[Work required]
Number of lines with "will" in the data: give that figure by itself.

[The records]
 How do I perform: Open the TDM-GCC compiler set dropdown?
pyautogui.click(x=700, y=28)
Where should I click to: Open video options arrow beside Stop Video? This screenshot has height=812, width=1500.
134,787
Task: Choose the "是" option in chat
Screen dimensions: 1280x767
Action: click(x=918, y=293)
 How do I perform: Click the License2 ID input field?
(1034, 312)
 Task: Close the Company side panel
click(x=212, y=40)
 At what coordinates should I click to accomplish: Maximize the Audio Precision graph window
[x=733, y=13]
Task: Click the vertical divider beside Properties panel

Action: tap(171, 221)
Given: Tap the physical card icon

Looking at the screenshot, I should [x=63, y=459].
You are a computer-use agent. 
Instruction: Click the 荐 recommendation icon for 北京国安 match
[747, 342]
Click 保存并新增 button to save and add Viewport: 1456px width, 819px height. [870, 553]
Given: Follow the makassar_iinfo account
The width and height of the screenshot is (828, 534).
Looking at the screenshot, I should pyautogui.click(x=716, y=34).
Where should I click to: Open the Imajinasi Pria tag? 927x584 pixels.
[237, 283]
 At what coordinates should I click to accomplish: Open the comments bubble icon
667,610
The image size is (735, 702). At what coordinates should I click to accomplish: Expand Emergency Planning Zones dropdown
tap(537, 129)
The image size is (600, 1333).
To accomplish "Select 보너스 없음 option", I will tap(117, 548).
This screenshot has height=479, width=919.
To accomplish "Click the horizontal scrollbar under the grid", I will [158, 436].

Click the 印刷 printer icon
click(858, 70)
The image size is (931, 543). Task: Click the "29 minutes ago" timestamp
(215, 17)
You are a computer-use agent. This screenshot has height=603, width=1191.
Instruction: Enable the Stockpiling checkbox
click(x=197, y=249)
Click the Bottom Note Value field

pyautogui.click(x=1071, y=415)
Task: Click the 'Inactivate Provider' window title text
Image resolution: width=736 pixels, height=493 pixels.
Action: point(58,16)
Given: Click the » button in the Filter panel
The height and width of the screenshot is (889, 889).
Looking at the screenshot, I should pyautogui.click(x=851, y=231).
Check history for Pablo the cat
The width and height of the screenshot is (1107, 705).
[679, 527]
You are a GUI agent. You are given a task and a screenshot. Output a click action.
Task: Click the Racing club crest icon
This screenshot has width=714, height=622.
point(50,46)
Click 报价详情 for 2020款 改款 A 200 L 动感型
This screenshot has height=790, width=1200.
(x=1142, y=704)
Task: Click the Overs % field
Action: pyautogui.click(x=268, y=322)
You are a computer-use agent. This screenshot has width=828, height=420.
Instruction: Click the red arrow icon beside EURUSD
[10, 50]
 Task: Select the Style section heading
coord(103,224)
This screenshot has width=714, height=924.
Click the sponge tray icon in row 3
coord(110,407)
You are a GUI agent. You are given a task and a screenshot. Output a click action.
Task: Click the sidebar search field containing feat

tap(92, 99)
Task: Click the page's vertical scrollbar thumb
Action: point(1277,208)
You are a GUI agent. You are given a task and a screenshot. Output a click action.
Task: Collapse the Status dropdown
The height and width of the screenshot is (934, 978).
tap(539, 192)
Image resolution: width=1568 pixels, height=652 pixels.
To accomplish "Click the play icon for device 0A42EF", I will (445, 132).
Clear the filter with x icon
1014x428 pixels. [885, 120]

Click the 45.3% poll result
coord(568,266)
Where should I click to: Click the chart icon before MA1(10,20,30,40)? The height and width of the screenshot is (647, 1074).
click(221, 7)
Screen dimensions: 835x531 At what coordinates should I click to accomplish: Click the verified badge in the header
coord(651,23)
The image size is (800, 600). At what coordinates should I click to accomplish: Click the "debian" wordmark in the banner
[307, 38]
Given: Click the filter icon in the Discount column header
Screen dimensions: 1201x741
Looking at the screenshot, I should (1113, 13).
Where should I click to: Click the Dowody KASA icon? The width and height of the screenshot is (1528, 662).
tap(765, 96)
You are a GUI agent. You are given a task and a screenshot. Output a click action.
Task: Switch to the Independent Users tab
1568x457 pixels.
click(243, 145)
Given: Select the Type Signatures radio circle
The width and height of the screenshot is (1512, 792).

[Output of the task]
3